Hani boğazınızda düğümlenir
Düğümlenir de söyleyemediğiniz
Anlatamadığınız duygular vardır.
Mutlaka yaşamışsınızdır, bilirsiniz...
Siz de bilirsiniz onları...
Yutkunup, yutkunup da susarsınız
Geri çekersiniz, içinize atarsınız
Başınızı çevirir de gidersiniz
Hatırlar mısınız o anları..?
Yüreğiniz geriye bakıp,
Bakıp da dönmenizi söyler
Süzülür gözlerinden yaşlar
İki pınarcık sızar dudaklarınıza
İçinizde çelişkiler kaynaşır
Bir ses, bırakıp gitmenizi söyler...
Bir başka ses, oracıkta kalıp da ölmenizi..

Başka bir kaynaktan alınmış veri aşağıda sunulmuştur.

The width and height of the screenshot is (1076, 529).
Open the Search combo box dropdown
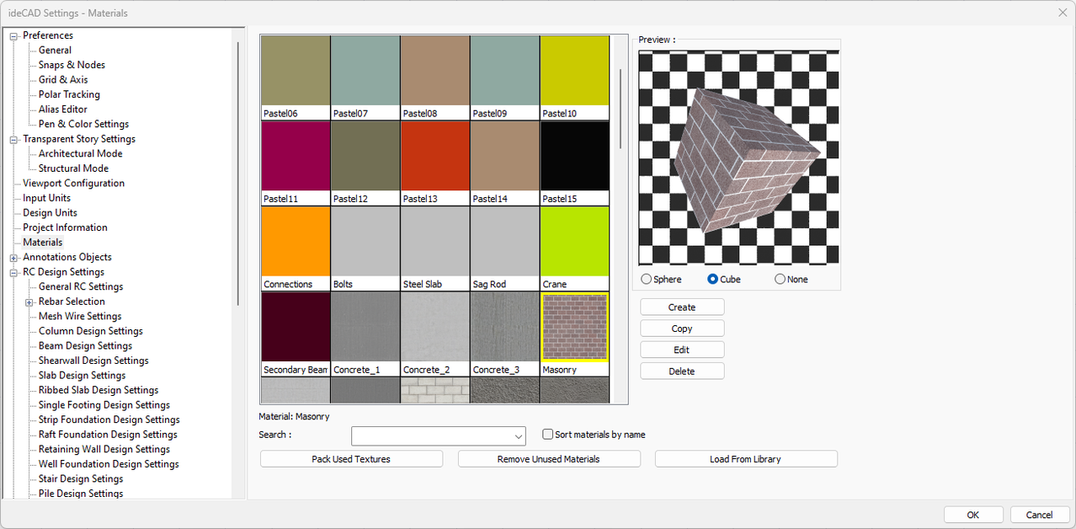(518, 436)
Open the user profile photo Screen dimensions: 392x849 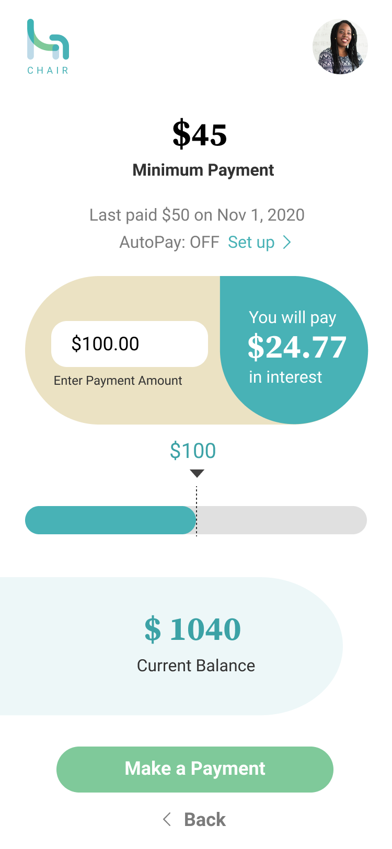[x=340, y=47]
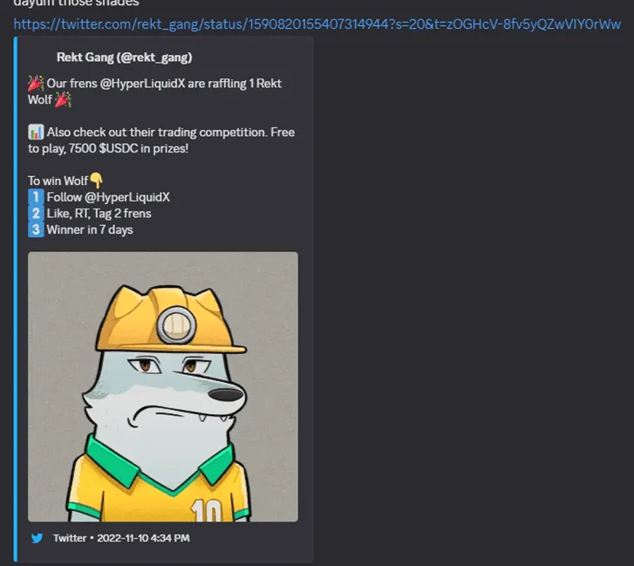Open the twitter.com/rekt_gang status link
634x566 pixels.
coord(317,24)
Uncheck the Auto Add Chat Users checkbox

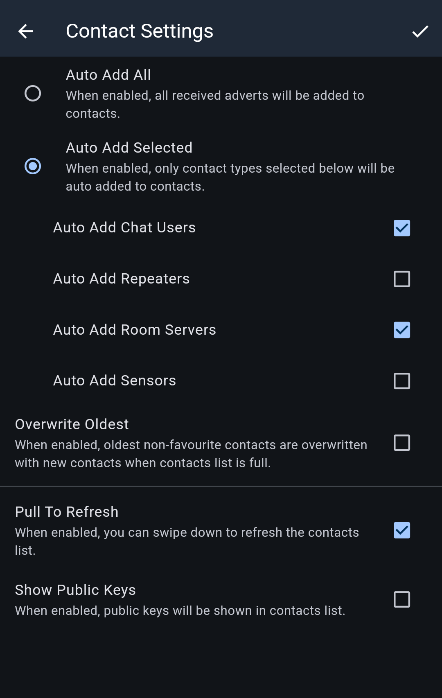click(x=401, y=228)
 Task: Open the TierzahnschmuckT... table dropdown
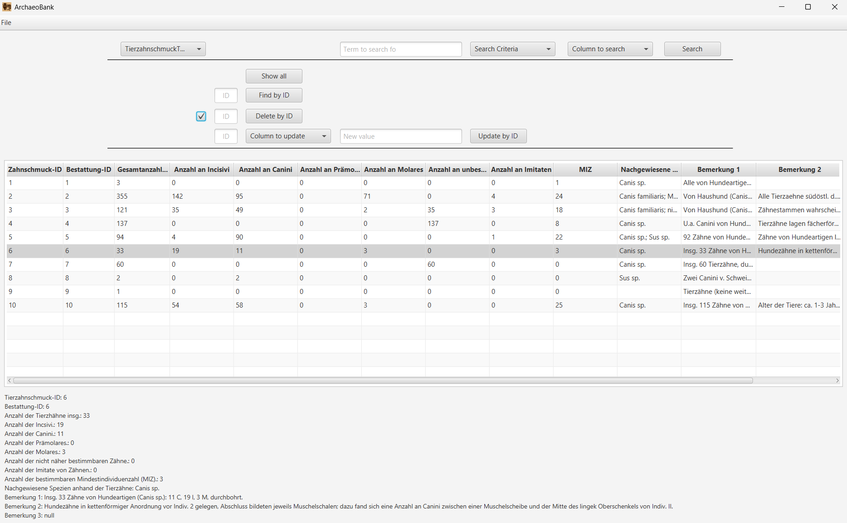point(163,49)
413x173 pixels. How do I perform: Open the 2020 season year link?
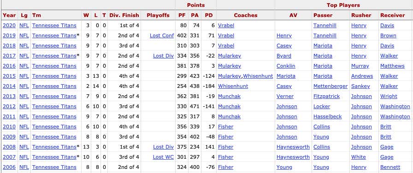pos(9,25)
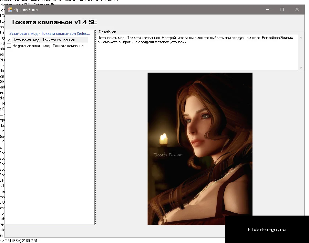Click inside the Description text box

point(197,55)
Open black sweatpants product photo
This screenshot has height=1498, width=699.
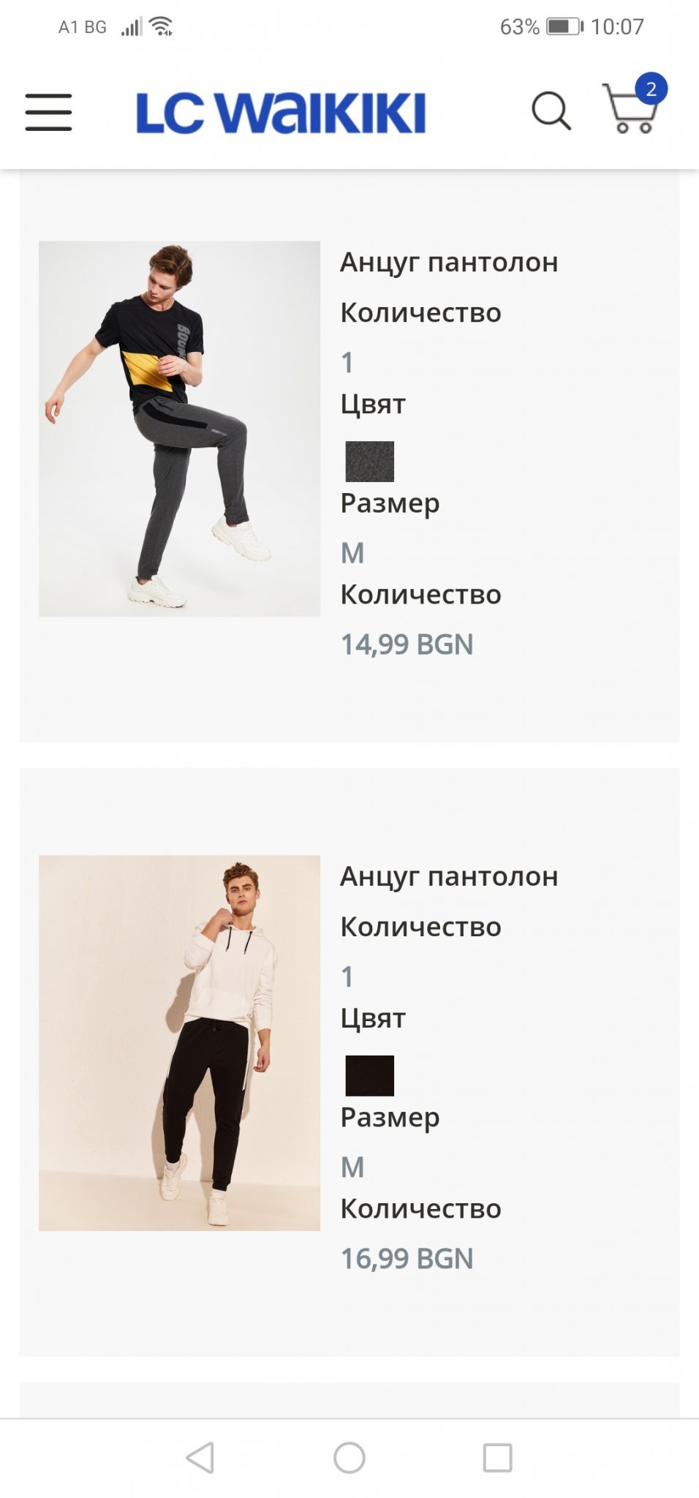179,1043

Kararsızdır aklınız, belki aciz
Gönlünüz anlam veremez
Bir anlam veremez olanlara
İsyandadır vücudunuz
İsyandadır tüm duygular
Unutmuş gibi o mutlu anları...
Hani hayalleriniz vardı yarına?
Hani el ele olacaktınız ömür boyu?
Hani, o sarsılmaz sevdalar ?
Hani o çimenlere uzanacaktınız?
Yıldızlardan taç yapıp da
Sabah yıldızını seyredecektiniz?
Çimenlere uzanıp baş başa
Mehtaba mısralar dizecektiniz
Mutluluk yüzünüzden
Kahkahalar dudaklarınızdan
Düşmeyecek, eksilmeyecekti...
Bir de çocuklar vardı umutlarınızda
Küçücük avuçları...
Yumuk yumuk gözleriyle
O ağzınızdan hiç düşürmediğiniz
Nice, nice hayallerle büyüttüğünüz
Bir ömür adayacağınız
Sevgiyle besleyeceğiniz
Çocuklar...Çocuklarınız
Sevdalarla belenmiş
Umutlarla süslenmiş
Çocuklar...Çocuklarınız
Kaderin size çok gördüğü
Yaşamın acımasızlığında yitirilen
O çocuklar...çocuklarınız.
05. 06. 2002
Suat TUTAK
(Eski şiirlerden)
5.0
100% (2)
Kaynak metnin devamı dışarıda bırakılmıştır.